How to schedule system calls with Python

Wed Oct 21 21:03:02 EDT 2009

Jorgen Grahn wrote:
> On Fri, 2009-10-16, Jeremy wrote:
>> On Oct 15, 6:32 pm, MRAB <pyt... at mrabarnett.plus.com> wrote:
>>> TerryP wrote:
>>>> On Oct 15, 7:42 pm, Jeremy <jlcon... at gmail.com> wrote:
>>>>> I need to write a Python script that will call some command line
>>>>> programs (using os.system).  I will have many such calls, but I want
>>>>> to control when the calls are made.  I won't know in advance how long
>>>>> each program will run and I don't want to have 10 programs running
>>>>> when I only have one or two processors.  I want to run one at a time
>>>>> (or two if I have two processors), wait until it's finished, and then
>>>>> call the next one.
> ...
>>> You could use multithreading: put the commands into a queue; start the
>>> same number of worker threads as there are processors; each worker
>>> thread repeatedly gets a command from the queue and then runs it using
>>> os.system(); if a worker thread finds that the queue is empty when it
>>> tries to get a command, then it terminates.
>> Yes, this is it.  If I have a list of strings which are system
>> commands, this seems like a more intelligent way of approaching it.
>> My previous response will work, but won't take advantage of multiple
>> cpus/cores in a machine without some manual manipulation.  I like this
>> idea.
> 
> Note that you do not need *need* multithreading for this.
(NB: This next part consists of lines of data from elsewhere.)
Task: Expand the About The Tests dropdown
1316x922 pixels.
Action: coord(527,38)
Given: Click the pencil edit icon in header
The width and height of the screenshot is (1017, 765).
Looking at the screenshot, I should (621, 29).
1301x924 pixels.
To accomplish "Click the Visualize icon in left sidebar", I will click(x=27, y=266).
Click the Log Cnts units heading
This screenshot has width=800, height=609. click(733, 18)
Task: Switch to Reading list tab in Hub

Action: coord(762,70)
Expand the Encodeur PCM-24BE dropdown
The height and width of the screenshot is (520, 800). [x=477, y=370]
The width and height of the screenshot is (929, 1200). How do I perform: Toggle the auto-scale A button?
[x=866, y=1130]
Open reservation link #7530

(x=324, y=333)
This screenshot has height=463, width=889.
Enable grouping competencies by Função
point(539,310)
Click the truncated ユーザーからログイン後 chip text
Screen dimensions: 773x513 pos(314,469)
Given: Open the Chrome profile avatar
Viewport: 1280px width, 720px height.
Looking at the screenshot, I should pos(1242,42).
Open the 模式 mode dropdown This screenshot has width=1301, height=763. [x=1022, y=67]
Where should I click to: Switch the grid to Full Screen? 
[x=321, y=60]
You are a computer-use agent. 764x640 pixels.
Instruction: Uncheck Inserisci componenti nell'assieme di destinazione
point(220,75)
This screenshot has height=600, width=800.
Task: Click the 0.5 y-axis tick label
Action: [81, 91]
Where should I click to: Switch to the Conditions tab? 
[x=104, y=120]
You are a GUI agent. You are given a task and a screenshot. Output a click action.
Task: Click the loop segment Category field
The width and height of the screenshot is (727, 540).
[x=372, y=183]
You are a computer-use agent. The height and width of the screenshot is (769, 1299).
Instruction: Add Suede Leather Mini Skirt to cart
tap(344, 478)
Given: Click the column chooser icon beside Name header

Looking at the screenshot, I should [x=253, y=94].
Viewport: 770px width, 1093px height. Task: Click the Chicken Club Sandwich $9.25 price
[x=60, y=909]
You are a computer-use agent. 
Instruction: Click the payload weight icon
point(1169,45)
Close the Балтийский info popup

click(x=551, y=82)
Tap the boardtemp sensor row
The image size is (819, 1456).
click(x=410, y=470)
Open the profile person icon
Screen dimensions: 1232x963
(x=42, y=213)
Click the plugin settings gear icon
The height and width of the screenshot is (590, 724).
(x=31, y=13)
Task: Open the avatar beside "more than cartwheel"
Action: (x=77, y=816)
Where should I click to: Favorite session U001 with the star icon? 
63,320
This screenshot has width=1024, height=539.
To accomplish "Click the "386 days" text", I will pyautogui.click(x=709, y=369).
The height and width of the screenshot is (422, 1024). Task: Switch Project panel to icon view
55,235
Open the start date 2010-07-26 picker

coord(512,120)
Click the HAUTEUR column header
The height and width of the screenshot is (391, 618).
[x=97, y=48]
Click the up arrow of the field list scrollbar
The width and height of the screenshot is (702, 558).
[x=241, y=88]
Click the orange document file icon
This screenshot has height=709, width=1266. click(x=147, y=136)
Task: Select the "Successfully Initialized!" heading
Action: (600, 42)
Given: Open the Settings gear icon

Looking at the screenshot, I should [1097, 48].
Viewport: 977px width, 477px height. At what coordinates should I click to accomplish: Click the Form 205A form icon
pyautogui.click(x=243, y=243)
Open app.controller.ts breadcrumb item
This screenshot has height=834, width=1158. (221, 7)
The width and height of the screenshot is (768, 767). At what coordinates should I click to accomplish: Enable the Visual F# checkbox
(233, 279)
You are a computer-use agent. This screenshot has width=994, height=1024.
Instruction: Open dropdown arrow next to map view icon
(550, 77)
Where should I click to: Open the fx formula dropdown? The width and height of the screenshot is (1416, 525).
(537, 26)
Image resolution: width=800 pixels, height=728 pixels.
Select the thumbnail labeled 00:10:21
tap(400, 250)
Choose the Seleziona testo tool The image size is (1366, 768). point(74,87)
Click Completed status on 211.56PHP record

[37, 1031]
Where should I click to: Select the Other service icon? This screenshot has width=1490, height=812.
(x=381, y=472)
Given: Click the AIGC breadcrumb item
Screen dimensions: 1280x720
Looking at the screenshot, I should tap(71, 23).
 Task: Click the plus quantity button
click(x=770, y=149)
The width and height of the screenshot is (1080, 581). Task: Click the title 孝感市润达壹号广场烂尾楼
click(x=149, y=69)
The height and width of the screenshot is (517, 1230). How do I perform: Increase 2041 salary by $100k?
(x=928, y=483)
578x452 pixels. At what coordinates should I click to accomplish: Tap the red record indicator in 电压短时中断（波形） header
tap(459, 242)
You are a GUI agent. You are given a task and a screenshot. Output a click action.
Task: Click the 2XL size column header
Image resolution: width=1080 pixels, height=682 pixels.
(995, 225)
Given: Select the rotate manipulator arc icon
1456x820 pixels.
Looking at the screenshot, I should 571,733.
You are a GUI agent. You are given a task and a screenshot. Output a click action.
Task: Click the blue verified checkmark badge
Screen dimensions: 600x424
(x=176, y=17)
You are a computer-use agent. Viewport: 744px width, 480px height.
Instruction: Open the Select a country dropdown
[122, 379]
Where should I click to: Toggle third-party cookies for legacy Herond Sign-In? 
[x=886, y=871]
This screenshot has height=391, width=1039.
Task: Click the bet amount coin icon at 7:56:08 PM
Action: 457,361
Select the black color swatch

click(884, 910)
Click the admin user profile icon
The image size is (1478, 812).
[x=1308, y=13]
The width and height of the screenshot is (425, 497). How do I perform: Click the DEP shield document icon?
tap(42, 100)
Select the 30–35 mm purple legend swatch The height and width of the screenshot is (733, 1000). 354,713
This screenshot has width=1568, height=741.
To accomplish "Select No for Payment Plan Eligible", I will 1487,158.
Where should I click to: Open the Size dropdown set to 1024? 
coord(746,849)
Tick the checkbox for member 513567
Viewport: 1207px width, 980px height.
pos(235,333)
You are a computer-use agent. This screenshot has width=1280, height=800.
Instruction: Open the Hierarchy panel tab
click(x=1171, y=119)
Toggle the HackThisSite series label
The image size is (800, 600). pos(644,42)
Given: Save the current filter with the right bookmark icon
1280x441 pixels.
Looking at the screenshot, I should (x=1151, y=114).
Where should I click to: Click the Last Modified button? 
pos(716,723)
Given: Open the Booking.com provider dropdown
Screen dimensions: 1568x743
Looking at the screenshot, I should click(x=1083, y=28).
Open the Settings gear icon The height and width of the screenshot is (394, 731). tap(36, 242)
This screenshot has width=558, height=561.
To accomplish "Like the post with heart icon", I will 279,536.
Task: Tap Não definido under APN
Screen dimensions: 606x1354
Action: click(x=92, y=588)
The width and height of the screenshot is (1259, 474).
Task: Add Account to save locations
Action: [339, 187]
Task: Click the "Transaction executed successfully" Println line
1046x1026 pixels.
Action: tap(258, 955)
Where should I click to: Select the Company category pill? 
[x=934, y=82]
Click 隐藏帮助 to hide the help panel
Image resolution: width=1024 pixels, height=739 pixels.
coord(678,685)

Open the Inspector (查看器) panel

To me it
> seems silly to have N threads sitting just waiting for one process
> each to die -- those threads contribute nothing to the multiprocessing
> you want.
> 
> In Unix, you can have one process fork() and exec() as many programs
> as you like, have them run on whatever CPUs you have, and wait for
> them to die and reap them using wait() and related calls.  (Not sure
> what the equivalent is in non-Unix OSes or portable Python.)
> 
> /Jorgen
> 

Another way to approach this, if you do want to use threads, is to use a 
counting semaphore. Set it to the maximum number of threads you want to 
run at any one time. Then loop starting up worker threads in the main 
thread. acquire() the semaphore before starting the next worker thread; 
when the semaphore reaches 0, your main thread will block. Each worker 
thread should then release() the semaphore when it  exits; this will 
allow the main thread to move on to creating the next worker thread.

This doesn't address the assignment of threads to CPU cores, but I have 
used this technique many times, and it is simple and fairly easy to 
implement. You have to make sure, though, that you catch all exceptions 
in the worker threads; if a thread exits without releasing the 
semaphore, you will have a "semaphore leak". And, of course, there are 
subtleties concerning threading that you always have to worry about, 
such as using a mutex, for instance, around any print statements so the 
various thread outputs don't mess each other up.